**Activity**.
The whole set of entries is to be restated word for word.

**Stored records**.
===============
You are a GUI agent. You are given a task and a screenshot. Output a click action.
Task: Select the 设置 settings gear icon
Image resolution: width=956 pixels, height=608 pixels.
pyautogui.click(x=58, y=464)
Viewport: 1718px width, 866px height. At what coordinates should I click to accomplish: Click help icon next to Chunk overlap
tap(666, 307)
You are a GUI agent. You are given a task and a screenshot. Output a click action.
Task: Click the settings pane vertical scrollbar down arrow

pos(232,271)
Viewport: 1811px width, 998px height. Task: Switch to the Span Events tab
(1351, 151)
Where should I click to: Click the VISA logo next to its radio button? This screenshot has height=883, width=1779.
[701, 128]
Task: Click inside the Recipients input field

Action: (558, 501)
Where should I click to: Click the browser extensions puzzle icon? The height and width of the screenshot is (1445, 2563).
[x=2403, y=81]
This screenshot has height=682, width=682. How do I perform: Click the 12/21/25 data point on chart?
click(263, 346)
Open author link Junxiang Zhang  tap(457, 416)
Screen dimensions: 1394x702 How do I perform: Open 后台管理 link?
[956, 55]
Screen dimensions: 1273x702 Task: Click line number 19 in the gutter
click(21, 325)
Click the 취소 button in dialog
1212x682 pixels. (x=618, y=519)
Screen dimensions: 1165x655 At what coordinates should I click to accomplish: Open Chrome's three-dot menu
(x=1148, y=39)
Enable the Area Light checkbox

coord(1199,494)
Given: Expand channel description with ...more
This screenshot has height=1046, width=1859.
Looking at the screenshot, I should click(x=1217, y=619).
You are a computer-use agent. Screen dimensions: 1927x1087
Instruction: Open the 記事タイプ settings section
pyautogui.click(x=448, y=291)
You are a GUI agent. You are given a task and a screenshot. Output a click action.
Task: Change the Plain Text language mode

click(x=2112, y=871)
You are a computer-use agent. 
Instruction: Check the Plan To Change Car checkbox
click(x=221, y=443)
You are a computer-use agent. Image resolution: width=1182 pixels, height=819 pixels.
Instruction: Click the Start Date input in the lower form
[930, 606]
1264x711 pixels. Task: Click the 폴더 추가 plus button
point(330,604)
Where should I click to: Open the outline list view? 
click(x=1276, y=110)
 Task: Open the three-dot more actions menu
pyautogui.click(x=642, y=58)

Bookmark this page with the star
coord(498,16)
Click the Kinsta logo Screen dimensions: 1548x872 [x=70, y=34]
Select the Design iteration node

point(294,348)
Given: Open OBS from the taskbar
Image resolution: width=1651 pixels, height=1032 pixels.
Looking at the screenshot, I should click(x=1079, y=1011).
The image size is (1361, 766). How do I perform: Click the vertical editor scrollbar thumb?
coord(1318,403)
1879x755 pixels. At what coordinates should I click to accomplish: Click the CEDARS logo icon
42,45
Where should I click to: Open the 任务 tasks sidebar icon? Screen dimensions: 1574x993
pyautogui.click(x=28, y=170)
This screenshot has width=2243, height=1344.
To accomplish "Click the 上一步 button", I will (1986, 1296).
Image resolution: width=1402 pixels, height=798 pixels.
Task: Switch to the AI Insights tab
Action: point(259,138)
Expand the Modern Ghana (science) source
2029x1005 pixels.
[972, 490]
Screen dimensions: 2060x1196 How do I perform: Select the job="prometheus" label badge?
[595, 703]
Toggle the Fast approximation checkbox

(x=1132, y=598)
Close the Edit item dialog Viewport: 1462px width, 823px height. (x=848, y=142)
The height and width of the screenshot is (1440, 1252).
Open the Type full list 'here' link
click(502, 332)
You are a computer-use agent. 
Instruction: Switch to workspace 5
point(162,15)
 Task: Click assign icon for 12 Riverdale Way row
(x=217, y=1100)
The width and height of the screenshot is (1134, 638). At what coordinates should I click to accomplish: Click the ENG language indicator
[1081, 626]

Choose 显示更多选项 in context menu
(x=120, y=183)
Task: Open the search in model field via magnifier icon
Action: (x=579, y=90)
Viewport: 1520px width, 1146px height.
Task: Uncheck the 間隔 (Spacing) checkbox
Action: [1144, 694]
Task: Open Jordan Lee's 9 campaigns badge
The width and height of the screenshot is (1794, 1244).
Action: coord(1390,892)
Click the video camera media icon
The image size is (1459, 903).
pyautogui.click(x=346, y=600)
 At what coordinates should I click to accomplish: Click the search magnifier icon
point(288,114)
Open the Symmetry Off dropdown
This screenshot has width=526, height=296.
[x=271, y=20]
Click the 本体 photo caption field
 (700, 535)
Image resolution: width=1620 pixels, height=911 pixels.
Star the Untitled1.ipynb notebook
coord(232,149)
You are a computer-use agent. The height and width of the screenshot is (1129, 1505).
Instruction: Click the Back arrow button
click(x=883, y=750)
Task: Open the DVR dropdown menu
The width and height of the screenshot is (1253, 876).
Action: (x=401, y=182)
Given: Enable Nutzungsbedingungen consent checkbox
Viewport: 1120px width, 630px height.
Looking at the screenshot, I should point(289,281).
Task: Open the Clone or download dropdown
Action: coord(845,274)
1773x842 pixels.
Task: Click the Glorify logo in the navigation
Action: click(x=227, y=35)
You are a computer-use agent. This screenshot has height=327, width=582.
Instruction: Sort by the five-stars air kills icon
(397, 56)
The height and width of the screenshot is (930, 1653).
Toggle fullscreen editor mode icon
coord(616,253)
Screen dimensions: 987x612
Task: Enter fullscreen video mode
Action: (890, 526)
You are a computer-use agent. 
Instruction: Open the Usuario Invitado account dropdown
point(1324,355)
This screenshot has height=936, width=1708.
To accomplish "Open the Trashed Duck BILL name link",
===============
**Answer to the problem**.
You are a GUI agent. You are given a task and a screenshot. Output a click action.
Task: Select the 设置 settings gear icon
Image resolution: width=956 pixels, height=608 pixels.
pyautogui.click(x=58, y=464)
Viewport: 1718px width, 866px height. At what coordinates should I click to accomplish: Click help icon next to Chunk overlap
tap(666, 307)
You are a GUI agent. You are given a task and a screenshot. Output a click action.
Task: Click the settings pane vertical scrollbar down arrow

pos(232,271)
Viewport: 1811px width, 998px height. Task: Switch to the Span Events tab
(1351, 151)
Where should I click to: Click the VISA logo next to its radio button? This screenshot has height=883, width=1779.
[701, 128]
Task: Click inside the Recipients input field

Action: (558, 501)
Where should I click to: Click the browser extensions puzzle icon? The height and width of the screenshot is (1445, 2563).
[x=2403, y=81]
This screenshot has height=682, width=682. How do I perform: Click the 12/21/25 data point on chart?
click(263, 346)
Open author link Junxiang Zhang  tap(457, 416)
Screen dimensions: 1394x702 How do I perform: Open 后台管理 link?
[956, 55]
Screen dimensions: 1273x702 Task: Click line number 19 in the gutter
click(21, 325)
Click the 취소 button in dialog
1212x682 pixels. (x=618, y=519)
Screen dimensions: 1165x655 At what coordinates should I click to accomplish: Open Chrome's three-dot menu
(x=1148, y=39)
Enable the Area Light checkbox

coord(1199,494)
Given: Expand channel description with ...more
This screenshot has height=1046, width=1859.
Looking at the screenshot, I should click(x=1217, y=619).
You are a computer-use agent. Screen dimensions: 1927x1087
Instruction: Open the 記事タイプ settings section
pyautogui.click(x=448, y=291)
You are a GUI agent. You are given a task and a screenshot. Output a click action.
Task: Change the Plain Text language mode

click(x=2112, y=871)
You are a computer-use agent. 
Instruction: Check the Plan To Change Car checkbox
click(x=221, y=443)
You are a computer-use agent. Image resolution: width=1182 pixels, height=819 pixels.
Instruction: Click the Start Date input in the lower form
[930, 606]
1264x711 pixels. Task: Click the 폴더 추가 plus button
point(330,604)
Where should I click to: Open the outline list view? 
click(x=1276, y=110)
 Task: Open the three-dot more actions menu
pyautogui.click(x=642, y=58)

Bookmark this page with the star
coord(498,16)
Click the Kinsta logo Screen dimensions: 1548x872 [x=70, y=34]
Select the Design iteration node

point(294,348)
Given: Open OBS from the taskbar
Image resolution: width=1651 pixels, height=1032 pixels.
Looking at the screenshot, I should click(x=1079, y=1011).
The image size is (1361, 766). How do I perform: Click the vertical editor scrollbar thumb?
coord(1318,403)
1879x755 pixels. At what coordinates should I click to accomplish: Click the CEDARS logo icon
42,45
Where should I click to: Open the 任务 tasks sidebar icon? Screen dimensions: 1574x993
pyautogui.click(x=28, y=170)
This screenshot has width=2243, height=1344.
To accomplish "Click the 上一步 button", I will (1986, 1296).
Image resolution: width=1402 pixels, height=798 pixels.
Task: Switch to the AI Insights tab
Action: point(259,138)
Expand the Modern Ghana (science) source
2029x1005 pixels.
[972, 490]
Screen dimensions: 2060x1196 How do I perform: Select the job="prometheus" label badge?
[595, 703]
Toggle the Fast approximation checkbox

(x=1132, y=598)
Close the Edit item dialog Viewport: 1462px width, 823px height. (x=848, y=142)
The height and width of the screenshot is (1440, 1252).
Open the Type full list 'here' link
click(502, 332)
You are a computer-use agent. 
Instruction: Switch to workspace 5
point(162,15)
 Task: Click assign icon for 12 Riverdale Way row
(x=217, y=1100)
The width and height of the screenshot is (1134, 638). At what coordinates should I click to accomplish: Click the ENG language indicator
[1081, 626]

Choose 显示更多选项 in context menu
(x=120, y=183)
Task: Open the search in model field via magnifier icon
Action: (x=579, y=90)
Viewport: 1520px width, 1146px height.
Task: Uncheck the 間隔 (Spacing) checkbox
Action: [1144, 694]
Task: Open Jordan Lee's 9 campaigns badge
The width and height of the screenshot is (1794, 1244).
Action: coord(1390,892)
Click the video camera media icon
The image size is (1459, 903).
pyautogui.click(x=346, y=600)
 At what coordinates should I click to accomplish: Click the search magnifier icon
point(288,114)
Open the Symmetry Off dropdown
This screenshot has width=526, height=296.
[x=271, y=20]
Click the 本体 photo caption field
 (700, 535)
Image resolution: width=1620 pixels, height=911 pixels.
Star the Untitled1.ipynb notebook
coord(232,149)
You are a computer-use agent. The height and width of the screenshot is (1129, 1505).
Instruction: Click the Back arrow button
click(x=883, y=750)
Task: Open the DVR dropdown menu
The width and height of the screenshot is (1253, 876).
Action: (x=401, y=182)
Given: Enable Nutzungsbedingungen consent checkbox
Viewport: 1120px width, 630px height.
Looking at the screenshot, I should point(289,281).
Task: Open the Clone or download dropdown
Action: coord(845,274)
1773x842 pixels.
Task: Click the Glorify logo in the navigation
Action: click(x=227, y=35)
You are a computer-use agent. This screenshot has height=327, width=582.
Instruction: Sort by the five-stars air kills icon
(397, 56)
The height and width of the screenshot is (930, 1653).
Toggle fullscreen editor mode icon
coord(616,253)
Screen dimensions: 987x612
Task: Enter fullscreen video mode
Action: (890, 526)
You are a computer-use agent. 
Instruction: Open the Usuario Invitado account dropdown
point(1324,355)
This screenshot has height=936, width=1708.
To accomplish "Open the Trashed Duck BILL name link",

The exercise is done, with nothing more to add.